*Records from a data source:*
- - -

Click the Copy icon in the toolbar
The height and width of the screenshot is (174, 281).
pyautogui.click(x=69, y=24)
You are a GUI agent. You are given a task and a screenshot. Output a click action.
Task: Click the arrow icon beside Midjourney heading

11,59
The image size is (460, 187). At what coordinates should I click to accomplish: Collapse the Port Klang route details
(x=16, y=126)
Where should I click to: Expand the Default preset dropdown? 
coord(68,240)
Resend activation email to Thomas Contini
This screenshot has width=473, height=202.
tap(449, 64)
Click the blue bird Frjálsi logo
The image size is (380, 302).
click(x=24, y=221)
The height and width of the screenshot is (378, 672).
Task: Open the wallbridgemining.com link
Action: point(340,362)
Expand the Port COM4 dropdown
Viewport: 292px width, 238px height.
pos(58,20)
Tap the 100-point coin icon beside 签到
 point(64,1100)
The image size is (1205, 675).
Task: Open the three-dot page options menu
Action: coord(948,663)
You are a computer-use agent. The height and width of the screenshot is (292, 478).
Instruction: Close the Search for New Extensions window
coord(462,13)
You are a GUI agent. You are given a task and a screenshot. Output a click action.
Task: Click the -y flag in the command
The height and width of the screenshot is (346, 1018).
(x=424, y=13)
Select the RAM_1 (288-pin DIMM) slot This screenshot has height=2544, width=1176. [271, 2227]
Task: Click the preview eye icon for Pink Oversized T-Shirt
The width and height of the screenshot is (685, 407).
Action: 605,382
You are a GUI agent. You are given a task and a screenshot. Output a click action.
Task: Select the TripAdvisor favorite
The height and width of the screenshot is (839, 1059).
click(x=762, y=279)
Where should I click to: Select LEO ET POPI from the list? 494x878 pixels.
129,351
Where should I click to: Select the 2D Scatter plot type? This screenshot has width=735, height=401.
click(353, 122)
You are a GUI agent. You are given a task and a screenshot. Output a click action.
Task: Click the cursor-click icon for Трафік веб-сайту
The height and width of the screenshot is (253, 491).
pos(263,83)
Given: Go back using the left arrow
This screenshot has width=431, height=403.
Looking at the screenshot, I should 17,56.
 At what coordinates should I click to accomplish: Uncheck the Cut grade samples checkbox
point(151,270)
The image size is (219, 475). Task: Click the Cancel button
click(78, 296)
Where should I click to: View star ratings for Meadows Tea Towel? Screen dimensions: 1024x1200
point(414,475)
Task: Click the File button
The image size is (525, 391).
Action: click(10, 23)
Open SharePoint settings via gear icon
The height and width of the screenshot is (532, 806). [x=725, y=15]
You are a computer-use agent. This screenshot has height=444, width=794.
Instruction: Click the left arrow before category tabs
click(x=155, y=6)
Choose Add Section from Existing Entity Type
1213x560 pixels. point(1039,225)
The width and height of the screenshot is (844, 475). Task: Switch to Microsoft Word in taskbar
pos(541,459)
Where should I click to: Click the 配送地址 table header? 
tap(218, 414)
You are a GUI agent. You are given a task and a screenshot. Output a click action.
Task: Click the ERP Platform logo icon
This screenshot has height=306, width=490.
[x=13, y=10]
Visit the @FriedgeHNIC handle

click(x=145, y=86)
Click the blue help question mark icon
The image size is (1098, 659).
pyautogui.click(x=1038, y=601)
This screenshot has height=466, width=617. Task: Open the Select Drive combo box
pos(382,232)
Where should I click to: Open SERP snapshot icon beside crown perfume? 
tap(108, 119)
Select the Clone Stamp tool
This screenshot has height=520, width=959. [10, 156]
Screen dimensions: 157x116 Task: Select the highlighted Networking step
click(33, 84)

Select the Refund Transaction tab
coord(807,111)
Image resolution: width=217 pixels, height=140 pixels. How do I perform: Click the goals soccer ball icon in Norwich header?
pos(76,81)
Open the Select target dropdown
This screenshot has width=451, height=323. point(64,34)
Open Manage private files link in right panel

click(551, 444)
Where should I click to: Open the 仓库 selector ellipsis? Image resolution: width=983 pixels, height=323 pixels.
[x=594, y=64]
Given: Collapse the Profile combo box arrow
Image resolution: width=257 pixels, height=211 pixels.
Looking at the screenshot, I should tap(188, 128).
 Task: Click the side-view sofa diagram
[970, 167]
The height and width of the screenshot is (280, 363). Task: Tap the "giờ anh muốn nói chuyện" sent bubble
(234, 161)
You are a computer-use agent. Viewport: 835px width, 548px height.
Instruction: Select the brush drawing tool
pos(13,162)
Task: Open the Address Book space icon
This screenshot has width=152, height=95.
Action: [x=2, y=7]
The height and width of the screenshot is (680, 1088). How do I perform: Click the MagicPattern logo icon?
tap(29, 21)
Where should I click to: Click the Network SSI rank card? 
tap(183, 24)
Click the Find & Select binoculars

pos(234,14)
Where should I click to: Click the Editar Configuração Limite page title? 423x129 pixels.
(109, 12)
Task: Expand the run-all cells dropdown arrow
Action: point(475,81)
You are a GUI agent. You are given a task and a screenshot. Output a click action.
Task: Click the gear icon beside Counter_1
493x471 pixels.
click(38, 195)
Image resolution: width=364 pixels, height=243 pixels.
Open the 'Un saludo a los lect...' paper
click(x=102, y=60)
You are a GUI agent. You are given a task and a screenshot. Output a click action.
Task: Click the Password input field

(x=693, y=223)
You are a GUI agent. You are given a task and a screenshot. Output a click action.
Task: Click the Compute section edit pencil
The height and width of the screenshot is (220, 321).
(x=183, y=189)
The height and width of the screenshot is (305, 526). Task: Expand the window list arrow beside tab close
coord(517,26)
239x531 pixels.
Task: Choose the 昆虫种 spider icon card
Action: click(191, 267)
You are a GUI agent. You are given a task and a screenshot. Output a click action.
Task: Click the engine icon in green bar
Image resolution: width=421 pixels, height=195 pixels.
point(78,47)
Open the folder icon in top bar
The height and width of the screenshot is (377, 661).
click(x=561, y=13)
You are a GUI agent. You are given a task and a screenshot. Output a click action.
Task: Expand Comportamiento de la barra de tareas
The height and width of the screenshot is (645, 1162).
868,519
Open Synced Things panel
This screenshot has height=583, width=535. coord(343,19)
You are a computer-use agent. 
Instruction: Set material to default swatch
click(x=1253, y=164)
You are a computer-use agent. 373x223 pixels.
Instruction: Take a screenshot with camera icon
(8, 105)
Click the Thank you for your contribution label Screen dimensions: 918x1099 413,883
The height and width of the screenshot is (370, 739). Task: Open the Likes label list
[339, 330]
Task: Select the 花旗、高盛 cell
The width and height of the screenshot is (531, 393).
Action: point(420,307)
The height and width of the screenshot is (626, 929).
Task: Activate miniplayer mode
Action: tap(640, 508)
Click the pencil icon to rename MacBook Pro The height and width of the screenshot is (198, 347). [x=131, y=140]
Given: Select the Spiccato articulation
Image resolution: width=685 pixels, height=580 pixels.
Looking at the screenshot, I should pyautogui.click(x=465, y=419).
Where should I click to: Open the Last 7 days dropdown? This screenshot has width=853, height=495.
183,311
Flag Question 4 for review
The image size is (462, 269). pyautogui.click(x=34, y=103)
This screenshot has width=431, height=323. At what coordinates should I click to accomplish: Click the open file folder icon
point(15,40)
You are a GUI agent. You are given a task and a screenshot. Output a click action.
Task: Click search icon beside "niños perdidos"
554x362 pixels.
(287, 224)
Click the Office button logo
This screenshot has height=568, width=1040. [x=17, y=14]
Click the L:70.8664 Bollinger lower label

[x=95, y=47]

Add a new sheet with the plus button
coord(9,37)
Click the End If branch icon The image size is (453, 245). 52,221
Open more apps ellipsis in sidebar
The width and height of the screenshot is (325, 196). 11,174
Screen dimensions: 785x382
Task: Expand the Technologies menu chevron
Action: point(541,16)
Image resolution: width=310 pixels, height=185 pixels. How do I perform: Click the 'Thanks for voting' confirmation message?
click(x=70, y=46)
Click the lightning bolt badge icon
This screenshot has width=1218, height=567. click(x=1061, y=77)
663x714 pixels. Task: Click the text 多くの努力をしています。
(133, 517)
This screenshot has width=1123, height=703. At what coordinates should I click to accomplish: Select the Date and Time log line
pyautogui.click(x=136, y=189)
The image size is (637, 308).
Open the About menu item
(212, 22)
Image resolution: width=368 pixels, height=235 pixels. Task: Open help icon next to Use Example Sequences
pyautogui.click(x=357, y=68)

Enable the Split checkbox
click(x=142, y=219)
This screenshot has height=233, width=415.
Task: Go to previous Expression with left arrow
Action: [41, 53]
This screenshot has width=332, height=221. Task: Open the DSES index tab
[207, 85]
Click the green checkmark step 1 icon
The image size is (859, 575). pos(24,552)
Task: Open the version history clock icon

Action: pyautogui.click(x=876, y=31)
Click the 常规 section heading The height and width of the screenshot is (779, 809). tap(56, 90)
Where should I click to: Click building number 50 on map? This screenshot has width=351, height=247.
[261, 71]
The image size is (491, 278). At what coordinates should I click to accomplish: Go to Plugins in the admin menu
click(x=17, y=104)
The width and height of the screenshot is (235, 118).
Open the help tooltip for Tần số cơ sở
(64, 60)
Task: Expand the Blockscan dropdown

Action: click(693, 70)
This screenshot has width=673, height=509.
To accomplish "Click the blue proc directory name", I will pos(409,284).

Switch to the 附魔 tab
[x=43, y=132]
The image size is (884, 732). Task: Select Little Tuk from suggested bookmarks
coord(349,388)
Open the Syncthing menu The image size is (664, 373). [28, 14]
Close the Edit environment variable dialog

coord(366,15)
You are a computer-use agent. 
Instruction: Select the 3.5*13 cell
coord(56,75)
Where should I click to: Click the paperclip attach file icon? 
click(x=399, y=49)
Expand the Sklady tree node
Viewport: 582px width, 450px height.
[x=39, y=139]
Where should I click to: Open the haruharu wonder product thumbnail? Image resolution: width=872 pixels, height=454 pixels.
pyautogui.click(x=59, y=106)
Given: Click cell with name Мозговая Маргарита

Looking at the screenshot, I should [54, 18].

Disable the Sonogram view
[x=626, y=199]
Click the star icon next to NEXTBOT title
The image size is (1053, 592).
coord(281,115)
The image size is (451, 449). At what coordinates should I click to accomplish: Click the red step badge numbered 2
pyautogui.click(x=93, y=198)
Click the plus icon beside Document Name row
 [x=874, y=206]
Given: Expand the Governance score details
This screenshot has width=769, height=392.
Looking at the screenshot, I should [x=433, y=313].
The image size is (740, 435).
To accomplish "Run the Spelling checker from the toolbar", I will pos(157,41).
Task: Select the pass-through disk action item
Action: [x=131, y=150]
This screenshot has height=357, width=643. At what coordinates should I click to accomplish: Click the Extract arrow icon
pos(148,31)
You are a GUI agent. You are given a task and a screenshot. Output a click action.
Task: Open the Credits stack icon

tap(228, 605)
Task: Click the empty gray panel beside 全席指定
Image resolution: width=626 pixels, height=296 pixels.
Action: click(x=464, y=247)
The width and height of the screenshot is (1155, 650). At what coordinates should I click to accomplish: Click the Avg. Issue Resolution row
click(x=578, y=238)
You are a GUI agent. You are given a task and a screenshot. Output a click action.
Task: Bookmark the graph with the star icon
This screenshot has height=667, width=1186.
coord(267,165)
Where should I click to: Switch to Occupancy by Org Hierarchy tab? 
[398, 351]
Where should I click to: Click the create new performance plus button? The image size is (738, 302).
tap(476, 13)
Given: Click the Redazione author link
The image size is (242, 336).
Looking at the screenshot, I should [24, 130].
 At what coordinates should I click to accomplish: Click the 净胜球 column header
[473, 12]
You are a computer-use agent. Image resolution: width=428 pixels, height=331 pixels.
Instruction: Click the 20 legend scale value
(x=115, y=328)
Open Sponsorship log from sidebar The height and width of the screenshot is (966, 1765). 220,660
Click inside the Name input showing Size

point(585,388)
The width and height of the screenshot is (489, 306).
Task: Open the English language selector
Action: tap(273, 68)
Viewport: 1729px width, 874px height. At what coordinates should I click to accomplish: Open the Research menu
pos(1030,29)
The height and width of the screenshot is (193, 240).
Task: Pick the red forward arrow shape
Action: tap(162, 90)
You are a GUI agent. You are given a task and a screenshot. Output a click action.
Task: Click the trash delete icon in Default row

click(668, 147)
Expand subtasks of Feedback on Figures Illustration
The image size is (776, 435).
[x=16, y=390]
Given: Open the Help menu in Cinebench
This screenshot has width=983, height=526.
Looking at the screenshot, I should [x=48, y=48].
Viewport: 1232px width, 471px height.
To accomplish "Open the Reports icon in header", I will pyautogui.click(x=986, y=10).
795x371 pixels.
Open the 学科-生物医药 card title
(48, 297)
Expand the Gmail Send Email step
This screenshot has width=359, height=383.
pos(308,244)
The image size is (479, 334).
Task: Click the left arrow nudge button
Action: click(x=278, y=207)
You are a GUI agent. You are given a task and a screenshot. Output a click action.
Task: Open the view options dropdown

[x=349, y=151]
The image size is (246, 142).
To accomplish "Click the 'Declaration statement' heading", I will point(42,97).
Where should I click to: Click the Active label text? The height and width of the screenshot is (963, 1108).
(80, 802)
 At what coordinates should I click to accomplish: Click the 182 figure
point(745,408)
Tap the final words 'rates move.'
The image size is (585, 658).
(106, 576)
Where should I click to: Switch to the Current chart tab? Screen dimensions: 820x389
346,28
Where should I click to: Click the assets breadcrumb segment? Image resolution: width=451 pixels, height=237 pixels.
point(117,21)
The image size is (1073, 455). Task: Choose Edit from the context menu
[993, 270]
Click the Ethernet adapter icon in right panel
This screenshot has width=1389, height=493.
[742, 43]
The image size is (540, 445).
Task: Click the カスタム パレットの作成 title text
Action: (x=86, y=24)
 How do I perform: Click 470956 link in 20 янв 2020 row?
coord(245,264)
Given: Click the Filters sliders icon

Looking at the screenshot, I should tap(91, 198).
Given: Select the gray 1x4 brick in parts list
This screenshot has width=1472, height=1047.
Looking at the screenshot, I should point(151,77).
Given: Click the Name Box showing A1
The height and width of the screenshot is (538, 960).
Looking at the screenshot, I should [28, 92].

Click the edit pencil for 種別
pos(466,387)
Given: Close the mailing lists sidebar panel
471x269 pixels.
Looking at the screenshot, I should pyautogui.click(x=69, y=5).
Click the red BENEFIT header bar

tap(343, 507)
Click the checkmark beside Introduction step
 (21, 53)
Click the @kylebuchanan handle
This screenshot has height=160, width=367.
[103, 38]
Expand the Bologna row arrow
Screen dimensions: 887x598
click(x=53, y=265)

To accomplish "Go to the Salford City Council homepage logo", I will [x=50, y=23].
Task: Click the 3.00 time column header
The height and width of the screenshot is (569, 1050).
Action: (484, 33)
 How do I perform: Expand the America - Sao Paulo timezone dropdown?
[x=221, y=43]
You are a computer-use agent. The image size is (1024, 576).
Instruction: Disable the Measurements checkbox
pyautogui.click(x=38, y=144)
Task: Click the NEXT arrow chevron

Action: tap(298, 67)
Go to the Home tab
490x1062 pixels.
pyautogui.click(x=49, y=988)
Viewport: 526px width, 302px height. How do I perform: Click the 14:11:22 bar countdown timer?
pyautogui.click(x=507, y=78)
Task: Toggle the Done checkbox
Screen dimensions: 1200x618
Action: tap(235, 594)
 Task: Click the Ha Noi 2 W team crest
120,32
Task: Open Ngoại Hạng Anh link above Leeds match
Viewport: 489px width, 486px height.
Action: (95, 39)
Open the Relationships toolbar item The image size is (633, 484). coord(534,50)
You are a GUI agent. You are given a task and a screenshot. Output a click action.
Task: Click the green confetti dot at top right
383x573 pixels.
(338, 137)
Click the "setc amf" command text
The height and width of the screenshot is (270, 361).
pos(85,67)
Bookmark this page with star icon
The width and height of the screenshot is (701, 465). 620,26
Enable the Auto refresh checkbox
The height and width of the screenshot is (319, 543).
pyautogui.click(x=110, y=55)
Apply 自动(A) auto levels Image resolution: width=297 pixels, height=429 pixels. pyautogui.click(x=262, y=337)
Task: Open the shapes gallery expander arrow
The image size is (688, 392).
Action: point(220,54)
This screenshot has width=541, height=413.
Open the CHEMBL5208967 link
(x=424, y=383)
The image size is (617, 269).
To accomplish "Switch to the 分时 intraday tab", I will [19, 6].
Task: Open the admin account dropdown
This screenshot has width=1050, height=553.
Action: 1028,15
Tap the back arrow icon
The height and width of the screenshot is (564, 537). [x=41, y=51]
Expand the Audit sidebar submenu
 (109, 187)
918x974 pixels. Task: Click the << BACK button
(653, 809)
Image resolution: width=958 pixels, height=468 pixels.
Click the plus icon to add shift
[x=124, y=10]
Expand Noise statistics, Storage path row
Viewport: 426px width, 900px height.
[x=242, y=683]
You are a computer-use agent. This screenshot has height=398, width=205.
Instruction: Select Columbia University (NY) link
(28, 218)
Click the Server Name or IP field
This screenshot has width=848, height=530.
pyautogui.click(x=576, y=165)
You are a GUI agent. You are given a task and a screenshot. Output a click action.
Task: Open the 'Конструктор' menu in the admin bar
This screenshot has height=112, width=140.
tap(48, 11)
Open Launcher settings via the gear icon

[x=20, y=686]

- - -

Within the data above, filter for lines containing the word "gray" and copy each one.

*ANSWER SECTION:*
Task: Click the empty gray panel beside 全席指定
Given: Select the gray 1x4 brick in parts list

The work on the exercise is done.